America’s Blindness has Reached the Middle East

IAF jet takes off on the way to conduct airstrikes
IAF jet takes off on the way to conduct airstrikes (Photo: IDF Spokesperson)

Money is blind. It does business with whoever is signs.

That is the logic behind the emerging deal. In a purely transactional world, Israel and Hezbollah can be placed on the same ledger. Israel’s security concerns become one item. Hezbollah’s demands become another. Iran’s nuclear program becomes a bargaining chip. Oil, sanctions, missiles, shipping lanes and withdrawals are all reduced to price tags.

But this is also the contradiction at the heart of the deal.

A transaction works only if both sides honor it. If Iran takes the money, enjoys sanctions relief, regroups, delays, or violates the spirit of the agreement, then the entire justification for paying so much becomes self-defeating. The deal would not buy peace. It would finance the next round.

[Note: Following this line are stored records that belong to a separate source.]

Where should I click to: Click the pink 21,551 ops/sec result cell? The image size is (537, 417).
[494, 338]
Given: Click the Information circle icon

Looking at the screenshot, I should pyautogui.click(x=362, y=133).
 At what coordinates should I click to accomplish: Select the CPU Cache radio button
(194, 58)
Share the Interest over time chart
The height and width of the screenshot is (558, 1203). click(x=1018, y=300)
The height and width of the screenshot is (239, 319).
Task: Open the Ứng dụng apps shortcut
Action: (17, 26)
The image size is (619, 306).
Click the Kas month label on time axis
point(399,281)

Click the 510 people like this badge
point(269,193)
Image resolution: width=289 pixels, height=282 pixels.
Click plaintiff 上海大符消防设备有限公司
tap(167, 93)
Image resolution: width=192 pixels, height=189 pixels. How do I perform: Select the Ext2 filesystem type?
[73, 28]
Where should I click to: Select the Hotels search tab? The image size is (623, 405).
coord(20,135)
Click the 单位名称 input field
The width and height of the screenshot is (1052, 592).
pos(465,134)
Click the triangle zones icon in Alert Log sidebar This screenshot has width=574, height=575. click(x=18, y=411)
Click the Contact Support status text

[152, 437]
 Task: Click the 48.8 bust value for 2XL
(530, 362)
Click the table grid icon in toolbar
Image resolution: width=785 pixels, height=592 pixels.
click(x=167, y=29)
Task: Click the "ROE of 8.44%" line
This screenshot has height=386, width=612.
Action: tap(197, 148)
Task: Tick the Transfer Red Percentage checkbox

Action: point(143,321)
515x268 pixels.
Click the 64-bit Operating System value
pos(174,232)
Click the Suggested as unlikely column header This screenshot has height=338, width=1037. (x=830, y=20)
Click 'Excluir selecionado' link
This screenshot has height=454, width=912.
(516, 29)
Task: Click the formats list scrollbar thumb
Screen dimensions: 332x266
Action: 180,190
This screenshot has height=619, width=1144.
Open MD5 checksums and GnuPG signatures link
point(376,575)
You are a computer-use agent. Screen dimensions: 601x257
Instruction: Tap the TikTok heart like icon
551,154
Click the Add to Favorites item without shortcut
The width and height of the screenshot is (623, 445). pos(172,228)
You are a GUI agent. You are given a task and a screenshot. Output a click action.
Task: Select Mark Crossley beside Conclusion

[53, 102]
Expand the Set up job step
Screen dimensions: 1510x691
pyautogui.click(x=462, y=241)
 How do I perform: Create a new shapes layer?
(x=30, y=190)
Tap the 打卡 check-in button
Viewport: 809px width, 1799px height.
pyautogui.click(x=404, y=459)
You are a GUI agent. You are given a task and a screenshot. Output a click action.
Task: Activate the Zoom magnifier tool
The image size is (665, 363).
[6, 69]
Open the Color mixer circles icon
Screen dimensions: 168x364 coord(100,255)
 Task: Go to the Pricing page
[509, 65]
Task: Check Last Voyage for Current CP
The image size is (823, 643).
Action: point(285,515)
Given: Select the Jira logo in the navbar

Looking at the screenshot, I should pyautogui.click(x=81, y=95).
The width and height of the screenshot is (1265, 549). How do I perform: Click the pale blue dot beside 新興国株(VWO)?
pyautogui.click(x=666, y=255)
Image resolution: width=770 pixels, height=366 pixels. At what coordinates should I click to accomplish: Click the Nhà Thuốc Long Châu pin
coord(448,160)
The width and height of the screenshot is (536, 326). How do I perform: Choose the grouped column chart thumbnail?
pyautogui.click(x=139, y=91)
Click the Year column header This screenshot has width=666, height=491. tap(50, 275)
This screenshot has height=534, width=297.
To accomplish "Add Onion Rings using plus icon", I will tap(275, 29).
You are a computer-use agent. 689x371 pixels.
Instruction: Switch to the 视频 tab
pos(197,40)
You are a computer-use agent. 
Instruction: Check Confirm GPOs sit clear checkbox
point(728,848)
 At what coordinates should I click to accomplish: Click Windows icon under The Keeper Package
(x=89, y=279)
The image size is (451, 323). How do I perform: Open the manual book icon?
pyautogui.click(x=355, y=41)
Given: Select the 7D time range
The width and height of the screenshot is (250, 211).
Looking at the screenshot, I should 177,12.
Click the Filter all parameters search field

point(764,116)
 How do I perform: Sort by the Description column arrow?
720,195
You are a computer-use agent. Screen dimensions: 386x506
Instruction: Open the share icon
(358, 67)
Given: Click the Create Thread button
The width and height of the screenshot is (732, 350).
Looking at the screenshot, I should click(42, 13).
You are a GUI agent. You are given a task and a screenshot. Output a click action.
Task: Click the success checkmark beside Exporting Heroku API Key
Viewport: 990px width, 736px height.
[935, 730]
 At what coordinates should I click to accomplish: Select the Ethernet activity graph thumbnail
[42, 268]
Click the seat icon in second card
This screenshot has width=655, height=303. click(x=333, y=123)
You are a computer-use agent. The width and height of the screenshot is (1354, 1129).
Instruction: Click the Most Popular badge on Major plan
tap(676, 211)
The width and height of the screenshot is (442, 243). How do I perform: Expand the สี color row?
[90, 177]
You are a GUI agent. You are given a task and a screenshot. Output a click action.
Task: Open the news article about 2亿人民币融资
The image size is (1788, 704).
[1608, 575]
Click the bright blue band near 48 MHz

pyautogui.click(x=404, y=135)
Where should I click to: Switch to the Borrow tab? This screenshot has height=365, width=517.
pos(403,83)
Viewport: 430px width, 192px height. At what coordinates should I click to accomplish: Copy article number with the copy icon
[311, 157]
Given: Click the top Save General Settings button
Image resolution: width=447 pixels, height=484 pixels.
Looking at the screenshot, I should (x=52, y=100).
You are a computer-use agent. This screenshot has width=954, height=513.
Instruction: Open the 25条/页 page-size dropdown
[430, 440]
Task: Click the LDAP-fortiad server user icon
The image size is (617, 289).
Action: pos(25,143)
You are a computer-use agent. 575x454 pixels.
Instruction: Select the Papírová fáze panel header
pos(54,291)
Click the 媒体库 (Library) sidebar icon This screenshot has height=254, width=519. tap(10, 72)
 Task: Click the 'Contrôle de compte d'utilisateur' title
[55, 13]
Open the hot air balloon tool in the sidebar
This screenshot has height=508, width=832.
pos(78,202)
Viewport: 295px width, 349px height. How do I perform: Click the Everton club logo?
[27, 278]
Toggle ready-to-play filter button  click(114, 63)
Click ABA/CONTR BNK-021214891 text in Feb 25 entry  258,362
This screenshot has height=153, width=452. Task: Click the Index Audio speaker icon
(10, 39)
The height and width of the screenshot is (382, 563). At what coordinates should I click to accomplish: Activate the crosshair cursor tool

This is the danger of diplomacy without moral clarity. A contract cannot change the nature of the Iranian regime. It cannot turn Hezbollah into a normal actor. It cannot make terror proxies disappear because Washington found a financial formula.

As David Crystal put it: “Trump and Vance do not factor in truth, morals and ethics into their equation. It’s all about a deal for deal’s sake. But it’s precisely morals, ethics and the pursuit of truth and justice that make Western civilization superior and made America great. We are throwing away the key ingredients of our raison d’être.”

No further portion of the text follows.